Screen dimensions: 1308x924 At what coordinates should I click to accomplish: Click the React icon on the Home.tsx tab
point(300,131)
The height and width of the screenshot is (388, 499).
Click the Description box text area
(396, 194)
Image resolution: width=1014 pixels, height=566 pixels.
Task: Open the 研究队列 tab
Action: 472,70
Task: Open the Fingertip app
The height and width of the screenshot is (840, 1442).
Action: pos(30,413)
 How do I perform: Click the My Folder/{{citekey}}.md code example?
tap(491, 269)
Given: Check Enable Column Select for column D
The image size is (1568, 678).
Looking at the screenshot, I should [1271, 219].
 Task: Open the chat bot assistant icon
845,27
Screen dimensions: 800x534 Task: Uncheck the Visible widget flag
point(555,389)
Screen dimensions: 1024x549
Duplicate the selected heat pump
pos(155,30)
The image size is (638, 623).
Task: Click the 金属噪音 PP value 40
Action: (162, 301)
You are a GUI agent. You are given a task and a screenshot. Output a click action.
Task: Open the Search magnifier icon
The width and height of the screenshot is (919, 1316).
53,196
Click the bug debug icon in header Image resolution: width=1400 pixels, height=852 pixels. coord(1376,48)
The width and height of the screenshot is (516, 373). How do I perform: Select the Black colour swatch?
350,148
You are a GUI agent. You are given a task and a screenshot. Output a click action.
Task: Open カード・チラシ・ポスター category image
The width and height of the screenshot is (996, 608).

**Given exercise**
Output the lines of the listing between the line holding "Given: Check Enable" and the end of the listing, inclusive, reproducing each one exactly.

**Output below**
Given: Check Enable Column Select for column D
The image size is (1568, 678).
Looking at the screenshot, I should [1271, 219].
 Task: Open the chat bot assistant icon
845,27
Screen dimensions: 800x534 Task: Uncheck the Visible widget flag
point(555,389)
Screen dimensions: 1024x549
Duplicate the selected heat pump
pos(155,30)
The image size is (638, 623).
Task: Click the 金属噪音 PP value 40
Action: (162, 301)
You are a GUI agent. You are given a task and a screenshot. Output a click action.
Task: Open the Search magnifier icon
The width and height of the screenshot is (919, 1316).
53,196
Click the bug debug icon in header Image resolution: width=1400 pixels, height=852 pixels. coord(1376,48)
The width and height of the screenshot is (516, 373). How do I perform: Select the Black colour swatch?
350,148
You are a GUI agent. You are given a task and a screenshot. Output a click action.
Task: Open カード・チラシ・ポスター category image
The width and height of the screenshot is (996, 608).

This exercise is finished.